All logical things. But they felt more important coming from those who had lived active lives in the workforce and now were living active lives in their new role. They were the not-so-retiring retirees.

A recently retired friend from home joined me for several days of art. We painted, created, took walks, drank wine, and talked for hours.

Bit by bit my battered soul had begun to heal.

Everyone refreshes, renews and restores in their own way. Some stay busy, never having a moment to spare. Others walk with nature, and still more find their refreshment in travel, a sport or a hobby. And many of us do it combining our passions for action and stillness.

It’s been nearly four years since I walked out that door. Since then I have been remarkably healthy for one with a chronic condition that was severe enough to motivate a major life change. It tells me a lot about what stress can do to damage your body, much less your soul.

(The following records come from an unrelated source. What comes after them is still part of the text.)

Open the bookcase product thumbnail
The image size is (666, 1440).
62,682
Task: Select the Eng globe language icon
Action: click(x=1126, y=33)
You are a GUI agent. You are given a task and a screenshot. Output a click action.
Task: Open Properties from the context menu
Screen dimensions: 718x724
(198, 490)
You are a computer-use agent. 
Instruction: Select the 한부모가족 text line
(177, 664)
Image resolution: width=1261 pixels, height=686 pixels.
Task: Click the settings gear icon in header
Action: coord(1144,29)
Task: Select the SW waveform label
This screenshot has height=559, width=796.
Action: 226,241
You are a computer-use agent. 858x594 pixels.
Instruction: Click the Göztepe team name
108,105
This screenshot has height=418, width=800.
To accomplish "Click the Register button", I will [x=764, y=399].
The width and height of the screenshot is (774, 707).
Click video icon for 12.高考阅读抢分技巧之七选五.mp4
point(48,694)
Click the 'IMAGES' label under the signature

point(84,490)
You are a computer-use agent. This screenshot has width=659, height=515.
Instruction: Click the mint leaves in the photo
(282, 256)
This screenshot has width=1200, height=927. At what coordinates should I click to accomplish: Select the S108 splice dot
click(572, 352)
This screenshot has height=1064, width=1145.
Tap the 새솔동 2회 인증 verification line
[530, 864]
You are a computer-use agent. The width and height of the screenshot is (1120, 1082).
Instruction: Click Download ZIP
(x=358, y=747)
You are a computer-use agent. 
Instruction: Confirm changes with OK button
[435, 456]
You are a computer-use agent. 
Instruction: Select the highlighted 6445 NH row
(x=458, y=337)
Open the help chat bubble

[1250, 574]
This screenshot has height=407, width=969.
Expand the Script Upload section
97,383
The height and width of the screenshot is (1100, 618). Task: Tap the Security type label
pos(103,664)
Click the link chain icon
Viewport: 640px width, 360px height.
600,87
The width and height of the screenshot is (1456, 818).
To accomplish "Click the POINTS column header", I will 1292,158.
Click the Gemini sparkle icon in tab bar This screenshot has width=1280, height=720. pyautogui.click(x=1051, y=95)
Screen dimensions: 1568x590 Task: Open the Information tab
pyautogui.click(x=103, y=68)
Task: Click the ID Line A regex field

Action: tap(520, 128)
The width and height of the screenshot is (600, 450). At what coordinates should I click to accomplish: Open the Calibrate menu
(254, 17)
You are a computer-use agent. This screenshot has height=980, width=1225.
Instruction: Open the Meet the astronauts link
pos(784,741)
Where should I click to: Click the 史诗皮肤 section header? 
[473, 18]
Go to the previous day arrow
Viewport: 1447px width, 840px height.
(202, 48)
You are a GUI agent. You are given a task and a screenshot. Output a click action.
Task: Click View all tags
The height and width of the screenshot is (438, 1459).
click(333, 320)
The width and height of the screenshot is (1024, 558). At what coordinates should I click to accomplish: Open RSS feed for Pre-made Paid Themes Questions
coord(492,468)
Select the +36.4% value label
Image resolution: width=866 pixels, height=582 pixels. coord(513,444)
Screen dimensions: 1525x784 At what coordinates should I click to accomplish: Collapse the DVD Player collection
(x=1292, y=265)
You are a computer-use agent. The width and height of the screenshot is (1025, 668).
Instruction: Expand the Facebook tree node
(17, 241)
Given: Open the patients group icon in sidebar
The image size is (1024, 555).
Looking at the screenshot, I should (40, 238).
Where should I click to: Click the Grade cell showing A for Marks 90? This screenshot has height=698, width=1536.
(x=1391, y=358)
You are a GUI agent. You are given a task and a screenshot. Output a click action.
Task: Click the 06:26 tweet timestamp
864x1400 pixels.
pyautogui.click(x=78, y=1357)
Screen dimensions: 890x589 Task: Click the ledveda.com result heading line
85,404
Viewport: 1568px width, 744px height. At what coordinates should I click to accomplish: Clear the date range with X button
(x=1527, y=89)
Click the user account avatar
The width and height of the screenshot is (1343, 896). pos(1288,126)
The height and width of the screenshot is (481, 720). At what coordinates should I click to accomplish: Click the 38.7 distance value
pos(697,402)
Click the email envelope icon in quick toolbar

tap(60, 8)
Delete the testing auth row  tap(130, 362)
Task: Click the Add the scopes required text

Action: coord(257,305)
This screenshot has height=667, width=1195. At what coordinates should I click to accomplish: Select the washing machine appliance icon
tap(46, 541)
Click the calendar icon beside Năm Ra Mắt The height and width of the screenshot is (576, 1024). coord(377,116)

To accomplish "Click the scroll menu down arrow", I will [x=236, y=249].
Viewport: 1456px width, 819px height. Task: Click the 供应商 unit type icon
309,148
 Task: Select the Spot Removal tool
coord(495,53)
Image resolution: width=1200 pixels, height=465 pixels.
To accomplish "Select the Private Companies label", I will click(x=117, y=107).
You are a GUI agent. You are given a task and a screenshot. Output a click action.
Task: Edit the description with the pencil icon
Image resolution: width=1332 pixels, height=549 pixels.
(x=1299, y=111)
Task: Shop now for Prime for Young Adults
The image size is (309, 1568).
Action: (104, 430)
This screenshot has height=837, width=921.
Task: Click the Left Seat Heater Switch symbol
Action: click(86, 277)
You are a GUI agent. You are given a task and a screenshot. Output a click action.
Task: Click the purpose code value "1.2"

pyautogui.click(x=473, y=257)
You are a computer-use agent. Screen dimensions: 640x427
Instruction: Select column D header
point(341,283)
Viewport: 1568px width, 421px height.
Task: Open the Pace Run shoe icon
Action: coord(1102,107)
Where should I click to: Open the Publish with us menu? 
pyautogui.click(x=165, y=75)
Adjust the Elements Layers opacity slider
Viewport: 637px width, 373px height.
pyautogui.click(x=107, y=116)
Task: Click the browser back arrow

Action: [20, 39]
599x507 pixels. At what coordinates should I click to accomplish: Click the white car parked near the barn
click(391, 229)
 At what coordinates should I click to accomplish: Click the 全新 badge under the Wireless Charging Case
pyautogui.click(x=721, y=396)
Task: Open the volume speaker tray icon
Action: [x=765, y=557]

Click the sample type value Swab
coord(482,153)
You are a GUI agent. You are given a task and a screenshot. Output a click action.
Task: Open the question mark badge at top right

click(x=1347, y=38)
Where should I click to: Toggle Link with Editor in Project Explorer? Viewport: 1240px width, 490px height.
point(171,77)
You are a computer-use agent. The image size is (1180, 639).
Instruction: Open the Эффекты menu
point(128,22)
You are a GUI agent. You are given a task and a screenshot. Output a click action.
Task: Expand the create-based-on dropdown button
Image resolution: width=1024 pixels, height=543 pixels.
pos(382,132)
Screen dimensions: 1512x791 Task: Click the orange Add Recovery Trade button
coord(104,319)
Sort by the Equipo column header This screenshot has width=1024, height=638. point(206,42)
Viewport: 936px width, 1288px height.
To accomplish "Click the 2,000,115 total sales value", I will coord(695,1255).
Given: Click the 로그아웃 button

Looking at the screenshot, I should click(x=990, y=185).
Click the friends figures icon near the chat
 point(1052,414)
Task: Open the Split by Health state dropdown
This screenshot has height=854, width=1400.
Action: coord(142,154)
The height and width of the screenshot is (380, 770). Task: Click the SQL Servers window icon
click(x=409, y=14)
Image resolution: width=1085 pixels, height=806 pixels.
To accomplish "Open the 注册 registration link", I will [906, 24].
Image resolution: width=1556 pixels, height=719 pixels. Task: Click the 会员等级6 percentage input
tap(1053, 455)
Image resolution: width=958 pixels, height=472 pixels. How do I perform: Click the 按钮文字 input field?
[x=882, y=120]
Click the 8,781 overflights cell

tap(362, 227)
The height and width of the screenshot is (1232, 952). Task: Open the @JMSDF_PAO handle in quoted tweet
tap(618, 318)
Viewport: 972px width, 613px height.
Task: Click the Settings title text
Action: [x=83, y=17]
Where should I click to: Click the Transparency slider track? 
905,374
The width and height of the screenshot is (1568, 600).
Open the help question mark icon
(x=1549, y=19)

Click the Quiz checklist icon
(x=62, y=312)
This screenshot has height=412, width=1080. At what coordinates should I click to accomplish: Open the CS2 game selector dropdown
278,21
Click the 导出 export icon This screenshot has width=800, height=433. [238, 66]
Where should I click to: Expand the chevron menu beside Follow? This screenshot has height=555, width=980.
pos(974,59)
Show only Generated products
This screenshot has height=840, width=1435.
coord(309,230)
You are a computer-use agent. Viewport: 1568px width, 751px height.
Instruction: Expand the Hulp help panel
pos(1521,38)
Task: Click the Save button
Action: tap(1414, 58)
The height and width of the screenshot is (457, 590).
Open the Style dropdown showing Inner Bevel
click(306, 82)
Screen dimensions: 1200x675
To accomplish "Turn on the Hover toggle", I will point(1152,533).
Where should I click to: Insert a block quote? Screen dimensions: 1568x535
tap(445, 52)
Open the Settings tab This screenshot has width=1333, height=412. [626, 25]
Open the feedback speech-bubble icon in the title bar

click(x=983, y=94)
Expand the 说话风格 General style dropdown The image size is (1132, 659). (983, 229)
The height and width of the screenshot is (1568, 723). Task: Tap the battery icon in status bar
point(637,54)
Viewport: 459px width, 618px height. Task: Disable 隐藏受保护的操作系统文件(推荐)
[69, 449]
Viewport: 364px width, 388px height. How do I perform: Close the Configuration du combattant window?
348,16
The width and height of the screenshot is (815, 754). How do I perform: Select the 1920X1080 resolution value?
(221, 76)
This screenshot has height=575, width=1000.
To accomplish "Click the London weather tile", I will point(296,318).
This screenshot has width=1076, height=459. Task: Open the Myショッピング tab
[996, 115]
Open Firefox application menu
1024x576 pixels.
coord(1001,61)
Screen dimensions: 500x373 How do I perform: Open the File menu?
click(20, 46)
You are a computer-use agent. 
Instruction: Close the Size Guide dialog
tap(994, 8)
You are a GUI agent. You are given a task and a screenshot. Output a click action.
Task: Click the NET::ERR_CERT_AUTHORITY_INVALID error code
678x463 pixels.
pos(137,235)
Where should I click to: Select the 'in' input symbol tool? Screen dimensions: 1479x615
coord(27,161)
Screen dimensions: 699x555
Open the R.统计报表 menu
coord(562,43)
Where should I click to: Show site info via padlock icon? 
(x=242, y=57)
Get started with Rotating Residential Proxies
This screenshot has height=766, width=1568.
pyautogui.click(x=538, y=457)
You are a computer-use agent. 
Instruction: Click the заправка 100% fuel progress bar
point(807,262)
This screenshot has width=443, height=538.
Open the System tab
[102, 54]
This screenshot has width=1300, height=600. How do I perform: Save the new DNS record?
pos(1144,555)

I’ve followed much of the advice shared with me by those who had gone before, maintaining ongoing friendships and get-togethers with former colleagues, volunteering and focusing on my watercolors, showing remarkable improvement with practice.

And I still keep the Moscow Rules on the bulletin board at my desk. Many of them hold true for life, like “assume nothing” and “never go against your gut.”

But the one that I think of most, the one I still live by is “Keep Your Options Open.” After all, refreshment comes in many forms — and it’s always good to be ready for whatever comes next.

About the Author: Jeanie Croope

Jeanie Croope bioAfter a long career in public broadcasting, Jeanie Croope is now doing all the things she loves — art, photography, writing, cooking, reading wonderful books and discovering a multitude of new creative passions. You can find her blogging about life and all the things she loves at The Marmelade Gypsy.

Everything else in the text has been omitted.